I keep those easy, too, by providing students with a list of review terms before each one, though I give my own spin about the test, which makes it seem that I’m doing something other professors do not do: I tell them I’m giving away the test before they take it, as if they are getting the answers ahead of time, when in fact I’m simply providing them with the key concepts to review, just as most of my colleagues do before a test.
It is not easy for me to deny the charge that I am easy, though I’m not sure I’m as easy as a Sunday morning. The goal here is not memorization, not surface practical utility for career building, not prioritizing corporate mentalities and stupid benchmarks.
The goal, in fact, is much harder. It is to get these young individuals to think for themselves about the very things that their parents, previous schools, religious leaders, politicians, and others involved in their upbringing and shaping moral codes don’t want them to think about for themselves: religion, sexuality, death, health, drugs, what they can and can’t do to their bodies.
The hard work of education, and opening up the intellectual life at this level about the things that most matter in their lives, means getting beyond the distractions. It means trying to get them to enjoy — and, yes, be entertained by — critical thinking and exposure to new cultures and ways of thinking about corpse disposal, psychedelic tripping, goddess sexuality, or psychic healing.

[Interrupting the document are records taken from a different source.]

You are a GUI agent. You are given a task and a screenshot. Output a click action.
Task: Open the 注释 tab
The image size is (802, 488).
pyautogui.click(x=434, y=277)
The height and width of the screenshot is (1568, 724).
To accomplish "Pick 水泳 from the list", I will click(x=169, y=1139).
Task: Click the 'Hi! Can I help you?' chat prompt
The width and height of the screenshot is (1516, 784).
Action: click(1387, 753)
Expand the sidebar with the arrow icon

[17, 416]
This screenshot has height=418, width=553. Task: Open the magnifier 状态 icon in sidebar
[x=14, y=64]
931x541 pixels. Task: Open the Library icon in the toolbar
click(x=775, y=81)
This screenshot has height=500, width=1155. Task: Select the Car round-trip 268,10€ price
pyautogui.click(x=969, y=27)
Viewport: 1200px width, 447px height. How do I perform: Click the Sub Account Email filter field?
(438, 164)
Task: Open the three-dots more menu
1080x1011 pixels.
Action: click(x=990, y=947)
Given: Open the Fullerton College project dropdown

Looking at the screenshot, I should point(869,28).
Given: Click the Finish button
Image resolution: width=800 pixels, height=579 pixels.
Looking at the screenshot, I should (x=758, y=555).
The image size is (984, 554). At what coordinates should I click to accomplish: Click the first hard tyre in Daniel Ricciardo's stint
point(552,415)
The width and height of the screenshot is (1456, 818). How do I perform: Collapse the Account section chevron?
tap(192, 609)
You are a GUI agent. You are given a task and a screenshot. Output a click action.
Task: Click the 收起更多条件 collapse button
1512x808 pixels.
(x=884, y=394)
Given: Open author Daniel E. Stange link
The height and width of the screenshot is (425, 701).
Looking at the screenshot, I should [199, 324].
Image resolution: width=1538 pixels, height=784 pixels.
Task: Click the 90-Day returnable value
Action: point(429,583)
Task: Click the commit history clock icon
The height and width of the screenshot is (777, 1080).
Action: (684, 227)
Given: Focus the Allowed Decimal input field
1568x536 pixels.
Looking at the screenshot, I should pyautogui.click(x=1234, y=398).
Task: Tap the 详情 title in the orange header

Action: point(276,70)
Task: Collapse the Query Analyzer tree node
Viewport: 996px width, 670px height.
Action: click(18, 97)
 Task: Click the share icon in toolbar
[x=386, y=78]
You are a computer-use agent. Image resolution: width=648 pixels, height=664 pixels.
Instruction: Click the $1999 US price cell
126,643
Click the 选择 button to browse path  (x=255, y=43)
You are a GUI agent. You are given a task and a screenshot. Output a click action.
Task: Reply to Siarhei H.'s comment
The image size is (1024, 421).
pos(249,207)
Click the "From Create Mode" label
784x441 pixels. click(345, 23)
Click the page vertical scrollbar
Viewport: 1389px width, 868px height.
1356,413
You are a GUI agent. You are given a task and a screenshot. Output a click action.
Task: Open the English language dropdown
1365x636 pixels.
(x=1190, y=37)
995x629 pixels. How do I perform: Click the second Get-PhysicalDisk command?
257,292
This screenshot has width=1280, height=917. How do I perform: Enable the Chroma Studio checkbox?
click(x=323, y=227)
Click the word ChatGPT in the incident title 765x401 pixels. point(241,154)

My goals as an easy professor aren’t really politically subversive, and I don’t see myself as some kind of lefty prof trying to brainwash conservative religious kids to rebel against their parents, their church, and their God. In fact, most students today tell me they do not affiliate with a particular religion. They tend to be quite tolerant but generally ignorant of religious differences or religious studies as an intellectual enterprise. They are, much like me, trying to learn about life and the meaning of it all. And that requires, I think, a different sort of teaching strategy — one aimed at getting students to value the deeper purposes of education.
In the past few years, more and more students have met with me and expressed gratitude simply because my courses have been so refreshingly different from their other classes. The students are pre-business, pre-med, pre-law, and so on, with tight schedules and little room to take a course for — dare I say it? — pleasure. But the word is out about my attempts to rock their boats and provide an intellectual free space for learning about and teaching me about what matters most in life.
The best compliment I have ever received was from a pre-business Korean student who somehow managed to take three of my courses. I asked for an honest take on my reputation, and he told me: “Your classes are the easiest, but I also learn the most.”
Gary Laderman is chair of the department of religion and a professor of American religious history and cultures at Emory University.